■ **EXTRAIT PRÉSENTÉ**
◇ ◇ ◇

Le plus simple, un sujet traité "tout texte". Le pupitre prend le "papier" du journaliste et le plaque intégralement sur une page.

A l'échelon juste au-dessus, ce même sujet bénéficie de liens externes. Les liens ont leur intérêt seulement dans la mesure où on trouvera de l'information complémentaire. Sinon, il risque d'être une simple distraction pour le lecteur et entrer en compétition avec le principe économico-journalistique qui veut que l'on accroche son lecteur et qu'on essaie de le garder.

Ou encore, un dossier "à tiroirs", c'est-à-dire un hypertexte.
- Premier niveau: deux "tiroirs emboîtés". Par exemple, Yahoo-France Actualités (YFA) propose une longue série de titres et de "lead" avec des liens vers les dépêches.

◇ ◇ ◇

■ **CONSIGNE**
Recopiez mot pour mot le passage de l'extrait sur la présentation des articles en ligne qui commence par « - Premier niveau: deux » et se poursuit jusqu'à « vers les dépêches. ». Vous n'aurez pas besoin des enregistrements.

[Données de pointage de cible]
◇ ◇ ◇

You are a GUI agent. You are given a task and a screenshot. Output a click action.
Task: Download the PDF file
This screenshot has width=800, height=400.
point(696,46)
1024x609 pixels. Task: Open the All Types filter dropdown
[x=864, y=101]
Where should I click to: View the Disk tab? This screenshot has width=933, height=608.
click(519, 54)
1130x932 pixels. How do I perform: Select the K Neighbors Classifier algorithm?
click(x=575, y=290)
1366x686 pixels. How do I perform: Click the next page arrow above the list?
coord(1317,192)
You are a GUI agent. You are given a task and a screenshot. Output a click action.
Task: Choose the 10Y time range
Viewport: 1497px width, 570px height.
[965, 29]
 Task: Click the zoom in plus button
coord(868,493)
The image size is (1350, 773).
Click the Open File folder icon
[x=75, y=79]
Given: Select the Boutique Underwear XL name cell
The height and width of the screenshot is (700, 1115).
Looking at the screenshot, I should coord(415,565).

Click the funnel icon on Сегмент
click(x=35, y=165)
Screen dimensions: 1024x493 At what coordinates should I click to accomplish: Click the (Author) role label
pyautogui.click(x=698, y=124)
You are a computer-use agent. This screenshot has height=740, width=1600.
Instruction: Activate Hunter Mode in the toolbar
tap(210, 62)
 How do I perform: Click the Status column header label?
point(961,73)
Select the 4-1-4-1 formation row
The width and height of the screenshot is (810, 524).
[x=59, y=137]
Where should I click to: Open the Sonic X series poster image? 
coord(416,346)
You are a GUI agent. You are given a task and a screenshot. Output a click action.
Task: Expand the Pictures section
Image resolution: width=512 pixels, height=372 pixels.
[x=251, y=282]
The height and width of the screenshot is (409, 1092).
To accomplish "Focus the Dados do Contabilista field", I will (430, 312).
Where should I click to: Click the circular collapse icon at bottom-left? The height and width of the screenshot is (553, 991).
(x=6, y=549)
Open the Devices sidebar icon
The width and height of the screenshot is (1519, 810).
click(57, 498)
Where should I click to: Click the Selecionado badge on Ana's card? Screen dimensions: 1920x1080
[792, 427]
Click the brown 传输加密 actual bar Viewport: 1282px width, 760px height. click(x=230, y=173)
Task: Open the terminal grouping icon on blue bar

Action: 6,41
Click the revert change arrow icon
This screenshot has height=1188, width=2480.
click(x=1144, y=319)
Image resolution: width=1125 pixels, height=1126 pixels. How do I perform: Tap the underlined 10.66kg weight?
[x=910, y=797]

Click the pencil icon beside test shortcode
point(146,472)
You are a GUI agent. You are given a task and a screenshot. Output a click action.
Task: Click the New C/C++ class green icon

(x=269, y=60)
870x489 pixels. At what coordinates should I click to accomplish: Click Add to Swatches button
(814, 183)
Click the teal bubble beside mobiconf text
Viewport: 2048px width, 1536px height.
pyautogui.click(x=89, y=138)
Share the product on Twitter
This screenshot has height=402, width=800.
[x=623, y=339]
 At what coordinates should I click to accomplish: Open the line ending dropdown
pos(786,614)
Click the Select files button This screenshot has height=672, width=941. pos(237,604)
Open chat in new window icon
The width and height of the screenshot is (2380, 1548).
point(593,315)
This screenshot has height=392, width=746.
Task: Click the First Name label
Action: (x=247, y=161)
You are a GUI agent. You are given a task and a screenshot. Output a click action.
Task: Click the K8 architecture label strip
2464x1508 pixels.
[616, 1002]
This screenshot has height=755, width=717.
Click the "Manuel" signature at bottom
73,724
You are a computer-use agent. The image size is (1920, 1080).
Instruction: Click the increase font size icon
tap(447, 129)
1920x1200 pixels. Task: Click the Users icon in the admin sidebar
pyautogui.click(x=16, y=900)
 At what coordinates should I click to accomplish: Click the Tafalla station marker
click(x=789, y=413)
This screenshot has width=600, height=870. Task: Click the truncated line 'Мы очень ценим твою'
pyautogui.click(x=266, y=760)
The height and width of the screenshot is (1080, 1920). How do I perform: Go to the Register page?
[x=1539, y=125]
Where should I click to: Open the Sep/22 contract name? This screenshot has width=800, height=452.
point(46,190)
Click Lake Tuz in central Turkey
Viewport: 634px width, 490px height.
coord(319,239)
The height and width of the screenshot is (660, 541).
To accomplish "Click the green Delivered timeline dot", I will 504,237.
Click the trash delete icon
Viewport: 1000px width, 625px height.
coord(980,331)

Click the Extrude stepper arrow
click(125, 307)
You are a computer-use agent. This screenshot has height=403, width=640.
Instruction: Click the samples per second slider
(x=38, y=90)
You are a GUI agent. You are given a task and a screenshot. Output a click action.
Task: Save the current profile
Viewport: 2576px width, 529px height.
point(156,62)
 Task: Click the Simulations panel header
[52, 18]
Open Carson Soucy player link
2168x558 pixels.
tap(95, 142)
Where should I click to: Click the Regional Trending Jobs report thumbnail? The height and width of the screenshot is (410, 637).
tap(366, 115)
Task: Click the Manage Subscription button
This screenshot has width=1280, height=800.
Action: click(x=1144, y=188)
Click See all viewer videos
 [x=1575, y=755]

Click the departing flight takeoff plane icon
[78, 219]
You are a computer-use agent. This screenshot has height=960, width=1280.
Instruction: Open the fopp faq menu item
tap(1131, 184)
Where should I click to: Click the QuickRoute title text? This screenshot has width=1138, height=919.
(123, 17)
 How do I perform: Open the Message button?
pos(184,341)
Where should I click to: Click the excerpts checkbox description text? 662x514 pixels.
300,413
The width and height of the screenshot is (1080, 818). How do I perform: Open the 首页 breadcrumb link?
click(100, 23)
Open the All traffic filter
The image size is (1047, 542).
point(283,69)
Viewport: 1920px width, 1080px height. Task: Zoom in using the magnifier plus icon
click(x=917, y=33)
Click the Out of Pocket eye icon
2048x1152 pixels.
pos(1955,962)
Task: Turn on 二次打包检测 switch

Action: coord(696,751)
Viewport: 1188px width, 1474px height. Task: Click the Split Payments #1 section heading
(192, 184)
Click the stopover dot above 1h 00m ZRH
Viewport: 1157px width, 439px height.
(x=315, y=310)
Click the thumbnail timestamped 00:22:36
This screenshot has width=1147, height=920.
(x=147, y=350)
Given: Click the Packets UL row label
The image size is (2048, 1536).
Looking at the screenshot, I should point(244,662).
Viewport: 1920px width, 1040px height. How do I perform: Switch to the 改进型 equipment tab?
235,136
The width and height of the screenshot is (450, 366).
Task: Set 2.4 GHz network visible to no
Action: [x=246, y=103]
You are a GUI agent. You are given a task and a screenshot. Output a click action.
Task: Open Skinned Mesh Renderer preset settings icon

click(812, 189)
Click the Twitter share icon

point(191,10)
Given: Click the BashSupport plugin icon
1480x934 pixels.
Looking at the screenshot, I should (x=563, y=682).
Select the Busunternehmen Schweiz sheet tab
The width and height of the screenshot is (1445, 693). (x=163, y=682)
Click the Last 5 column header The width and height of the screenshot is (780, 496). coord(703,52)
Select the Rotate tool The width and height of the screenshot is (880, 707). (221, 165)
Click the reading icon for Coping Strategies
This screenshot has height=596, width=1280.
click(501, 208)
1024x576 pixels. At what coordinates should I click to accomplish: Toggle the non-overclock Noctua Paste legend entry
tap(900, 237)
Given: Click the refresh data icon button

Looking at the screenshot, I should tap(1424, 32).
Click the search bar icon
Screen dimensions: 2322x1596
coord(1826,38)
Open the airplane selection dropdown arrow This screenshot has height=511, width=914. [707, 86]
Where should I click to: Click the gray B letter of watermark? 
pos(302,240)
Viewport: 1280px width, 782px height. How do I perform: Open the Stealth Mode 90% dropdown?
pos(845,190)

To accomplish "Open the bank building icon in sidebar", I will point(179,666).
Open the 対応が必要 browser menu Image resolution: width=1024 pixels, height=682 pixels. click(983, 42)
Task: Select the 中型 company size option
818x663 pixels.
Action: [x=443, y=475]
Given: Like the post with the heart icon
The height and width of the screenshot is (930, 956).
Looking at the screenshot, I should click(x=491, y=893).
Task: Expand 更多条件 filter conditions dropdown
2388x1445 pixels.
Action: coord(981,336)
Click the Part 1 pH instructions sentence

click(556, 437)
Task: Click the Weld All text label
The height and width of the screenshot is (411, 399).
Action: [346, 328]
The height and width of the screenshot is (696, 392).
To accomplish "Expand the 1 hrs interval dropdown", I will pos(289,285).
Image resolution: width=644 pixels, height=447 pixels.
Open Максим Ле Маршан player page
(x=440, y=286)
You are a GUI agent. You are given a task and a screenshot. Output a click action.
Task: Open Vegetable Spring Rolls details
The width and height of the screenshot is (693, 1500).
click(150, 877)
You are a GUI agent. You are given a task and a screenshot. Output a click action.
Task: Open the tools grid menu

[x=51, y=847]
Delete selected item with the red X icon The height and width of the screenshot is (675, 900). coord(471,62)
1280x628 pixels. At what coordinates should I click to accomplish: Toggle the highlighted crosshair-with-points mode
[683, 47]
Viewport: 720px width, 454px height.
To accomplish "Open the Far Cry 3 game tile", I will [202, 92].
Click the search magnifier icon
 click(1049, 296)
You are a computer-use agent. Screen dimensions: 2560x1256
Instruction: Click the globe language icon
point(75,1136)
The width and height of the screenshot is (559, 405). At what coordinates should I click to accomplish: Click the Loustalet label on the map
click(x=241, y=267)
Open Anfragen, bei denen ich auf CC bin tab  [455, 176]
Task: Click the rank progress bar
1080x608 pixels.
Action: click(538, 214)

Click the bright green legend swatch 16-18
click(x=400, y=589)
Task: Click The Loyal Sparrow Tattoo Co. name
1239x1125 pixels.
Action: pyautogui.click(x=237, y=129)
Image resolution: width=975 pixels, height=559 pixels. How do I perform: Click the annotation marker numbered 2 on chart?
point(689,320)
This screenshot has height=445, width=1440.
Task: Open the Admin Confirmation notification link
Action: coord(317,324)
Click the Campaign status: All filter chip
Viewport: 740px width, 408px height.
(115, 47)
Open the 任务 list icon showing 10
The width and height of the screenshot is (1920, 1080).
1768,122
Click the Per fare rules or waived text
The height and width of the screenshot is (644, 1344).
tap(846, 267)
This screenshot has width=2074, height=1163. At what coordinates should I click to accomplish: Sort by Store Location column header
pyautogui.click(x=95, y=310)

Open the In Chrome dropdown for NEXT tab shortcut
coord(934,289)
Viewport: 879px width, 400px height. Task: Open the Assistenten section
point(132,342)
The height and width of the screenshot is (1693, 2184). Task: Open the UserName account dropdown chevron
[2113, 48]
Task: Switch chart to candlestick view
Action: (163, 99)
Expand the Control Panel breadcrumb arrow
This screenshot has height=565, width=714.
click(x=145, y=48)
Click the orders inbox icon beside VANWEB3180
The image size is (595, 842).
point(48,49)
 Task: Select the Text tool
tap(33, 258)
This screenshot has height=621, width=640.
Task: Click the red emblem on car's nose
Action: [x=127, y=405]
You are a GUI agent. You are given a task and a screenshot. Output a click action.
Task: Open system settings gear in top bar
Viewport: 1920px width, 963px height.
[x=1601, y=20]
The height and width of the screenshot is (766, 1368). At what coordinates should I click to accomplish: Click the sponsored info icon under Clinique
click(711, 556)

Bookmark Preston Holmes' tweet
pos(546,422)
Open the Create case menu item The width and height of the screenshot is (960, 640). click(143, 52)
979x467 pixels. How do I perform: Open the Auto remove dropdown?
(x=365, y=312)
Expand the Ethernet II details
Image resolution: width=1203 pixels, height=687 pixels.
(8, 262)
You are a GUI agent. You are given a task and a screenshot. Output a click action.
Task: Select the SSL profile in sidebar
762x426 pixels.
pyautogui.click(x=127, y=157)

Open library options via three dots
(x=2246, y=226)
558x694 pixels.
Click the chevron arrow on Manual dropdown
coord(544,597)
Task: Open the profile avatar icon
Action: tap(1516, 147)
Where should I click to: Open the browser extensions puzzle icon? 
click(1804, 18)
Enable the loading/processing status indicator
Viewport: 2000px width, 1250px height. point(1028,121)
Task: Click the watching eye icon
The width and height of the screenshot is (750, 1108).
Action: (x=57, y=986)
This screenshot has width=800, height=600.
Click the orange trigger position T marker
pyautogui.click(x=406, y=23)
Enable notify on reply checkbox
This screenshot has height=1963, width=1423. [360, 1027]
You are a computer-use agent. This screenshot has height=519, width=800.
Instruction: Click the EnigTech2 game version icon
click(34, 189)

◇ ◇ ◇

■ **RÉSULTAT ATTENDU**
- Premier niveau: deux "tiroirs emboîtés". Par exemple, Yahoo-France Actualités (YFA) propose une longue série de titres et de "lead" avec des liens vers les dépêches.